Institution and Passivity
Author :
Publisher :
Total Pages : 322
Release :
ISBN-10 : NWU:35556039824487
ISBN-13 :
Rating : 4/5 (87 Downloads)

Book Synopsis Institution and Passivity by : Maurice Merleau-Ponty

Download or read book Institution and Passivity written by Maurice Merleau-Ponty and published by . This book was released on 2010-06-30 with total page 322 pages. Available in PDF, EPUB and Kindle. Book excerpt: Institution and Passivity is based on course notes for classes taught at the Bibliothèque Nationale de Paris. Philosophically, this collection connects the issue of passive constitution of meaning with the dimension of history, furthering discussions and completing arguments started in The Visible and the Invisible and Signs (both published by Northwestern). Leonard Lawlor and Heath Massey’s translation makes available to an English-speaking readership a critical transitional text in the history of phenomenology.

The Birth of Sense

The Birth of Sense
Author :
Publisher : Ohio University Press
Total Pages : 287
Release :
ISBN-10 : 9780821446263
ISBN-13 : 0821446266
Rating : 4/5 (63 Downloads)

Book Synopsis The Birth of Sense by : Don Beith

Download or read book The Birth of Sense written by Don Beith and published by Ohio University Press. This book was released on 2018-04-01 with total page 287 pages. Available in PDF, EPUB and Kindle. Book excerpt: In The Birth of Sense, Don Beith proposes a new concept of generative passivity, the idea that our organic, psychological, and social activities take time to develop into sense. More than being a limit, passivity marks out the way in which organisms, persons, and interbodily systems take time in order to manifest a coherent sense. Beith situates his argument within contemporary debates about evolution, developmental biology, scientific causal explanations, psychology, postmodernism, social constructivism, and critical race theory. Drawing on empirical studies and phenomenological reflections, Beith argues that in nature, novel meaning emerges prior to any type of constituting activity or deterministic plan. The Birth of Sense is an original phenomenological investigation in the style of Maurice Merleau-Ponty, and it demonstrates that the French philosopher’s works cohere around the notion that life is radically expressive. While Merleau-Ponty’s early works are widely interpreted as arguing for the primacy of human consciousness, Beith argues that a pivotal redefinition of passivity is already under way here, and extends throughout Merleau-Ponty’s corpus. This work introduces new concepts in contemporary philosophy to interrogate how organic development involves spontaneous expression, how personhood emerges from this bodily growth, and how our interpersonal human life remains rooted in, and often thwarted by, domains of bodily expressivity.

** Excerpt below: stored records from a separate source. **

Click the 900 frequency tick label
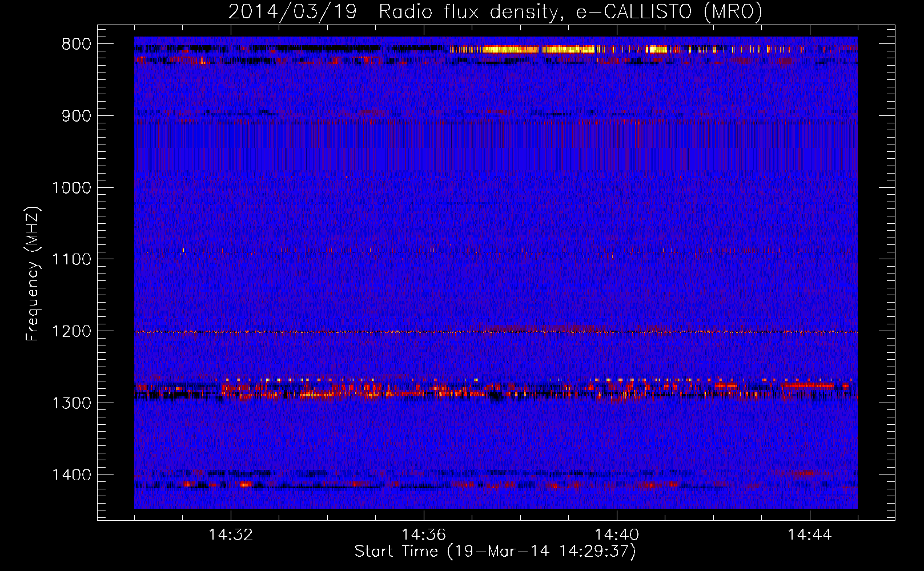Screen dimensions: 924x571 (76, 116)
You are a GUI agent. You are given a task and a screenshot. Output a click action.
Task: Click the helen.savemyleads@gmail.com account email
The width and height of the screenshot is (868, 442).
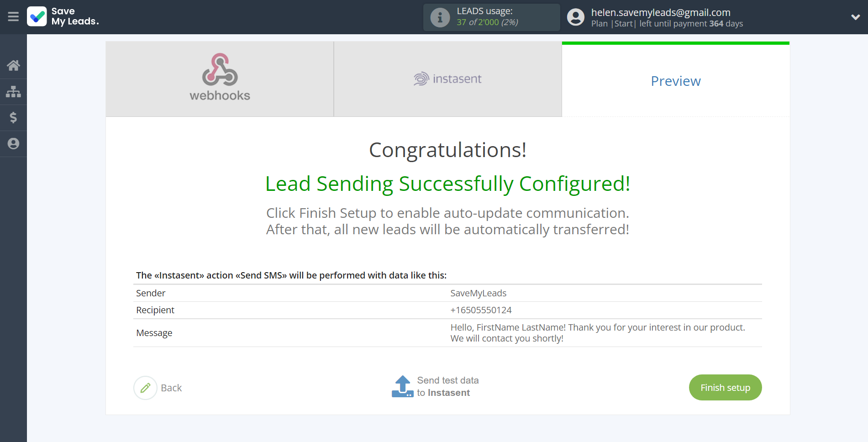661,12

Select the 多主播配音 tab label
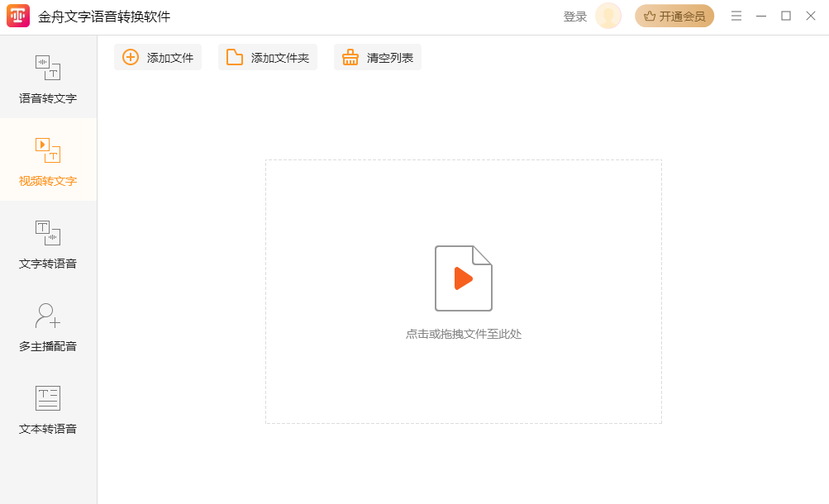pyautogui.click(x=48, y=346)
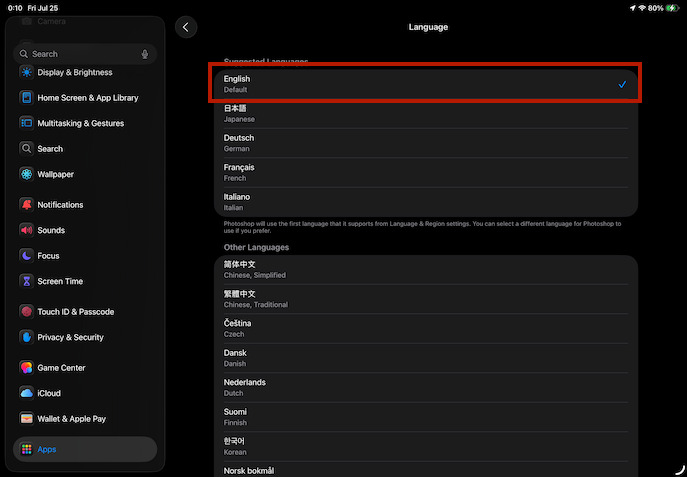Tap the microphone icon in Search
This screenshot has height=477, width=687.
(146, 54)
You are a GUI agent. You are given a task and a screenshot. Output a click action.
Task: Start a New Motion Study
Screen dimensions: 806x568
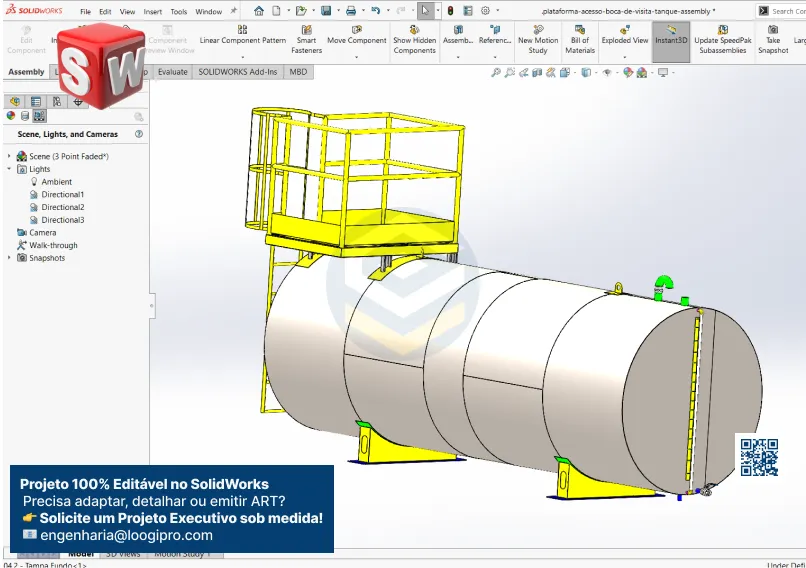coord(538,39)
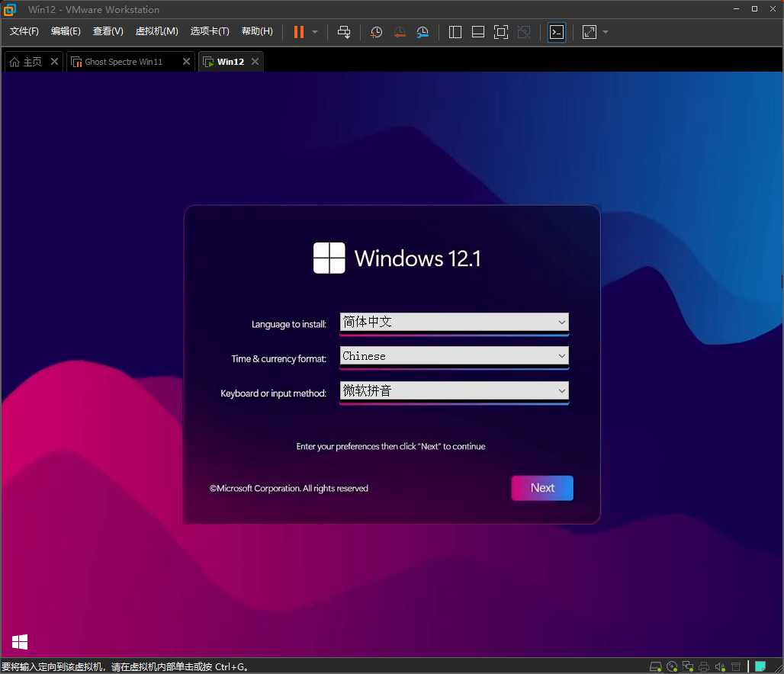Viewport: 784px width, 674px height.
Task: Toggle the sidebar library panel view
Action: (x=455, y=32)
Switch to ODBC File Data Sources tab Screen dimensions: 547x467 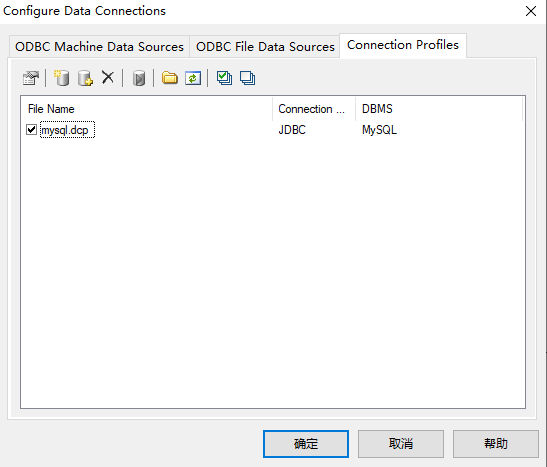point(265,46)
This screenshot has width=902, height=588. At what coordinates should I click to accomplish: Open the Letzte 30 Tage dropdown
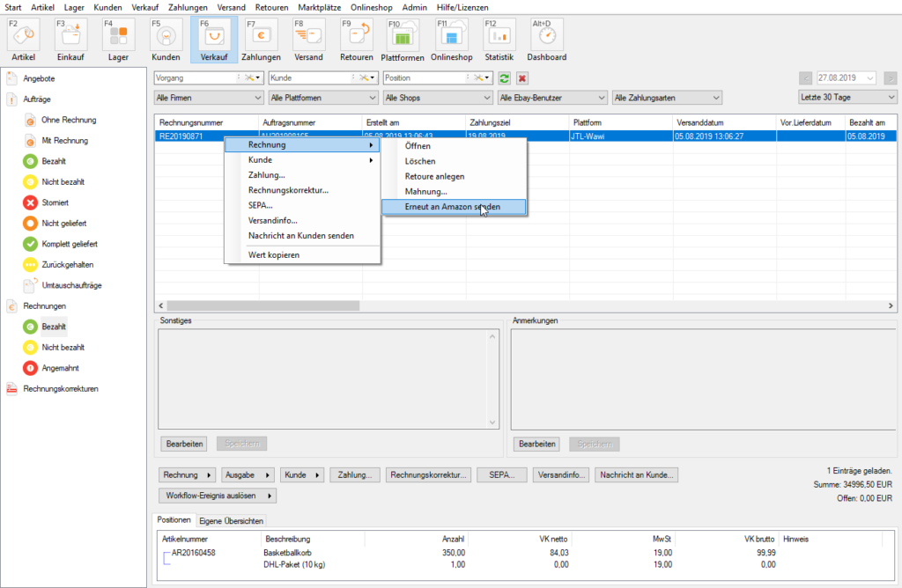(847, 97)
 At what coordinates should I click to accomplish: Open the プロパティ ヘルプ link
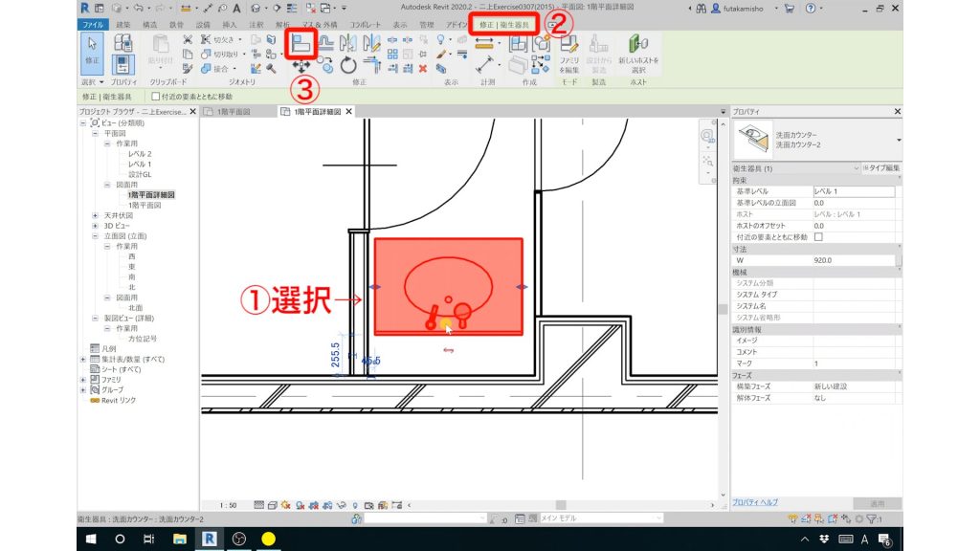pos(756,502)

Child Psychology and Pedagogy

Child Psychology and Pedagogy
Author :
Publisher : Northwestern University Press
Total Pages : 529
Release :
ISBN-10 : 9780810126145
ISBN-13 : 0810126141
Rating : 4/5 (45 Downloads)

Book Synopsis Child Psychology and Pedagogy by : Maurice Merleau-Ponty

Download or read book Child Psychology and Pedagogy written by Maurice Merleau-Ponty and published by Northwestern University Press. This book was released on 2010-06-30 with total page 529 pages. Available in PDF, EPUB and Kindle. Book excerpt: Maurice Merleau-Ponty is one of the few major phenomenologists to engage extensively with empirical research in the sciences, and the only one to examine child psychology with rigor and in such depth. His writings have recently become increasingly influential, as the findings of psychology and cognitive science inform and are informed by phenomenological inquiry. Merleau-Ponty’s Sorbonne lectures of 1949 to 1952 are a broad investigation into child psychology, psychoanalysis, pedagogy, phenomenology, sociology, and anthropology. They argue that the subject of child psychology is critical for any philosophical attempt to understand individual and intersubjective existence. Talia Welsh’s new translation provides Merleau-Ponty’s complete lectures on the seminal engagement of phenomenology and psychology.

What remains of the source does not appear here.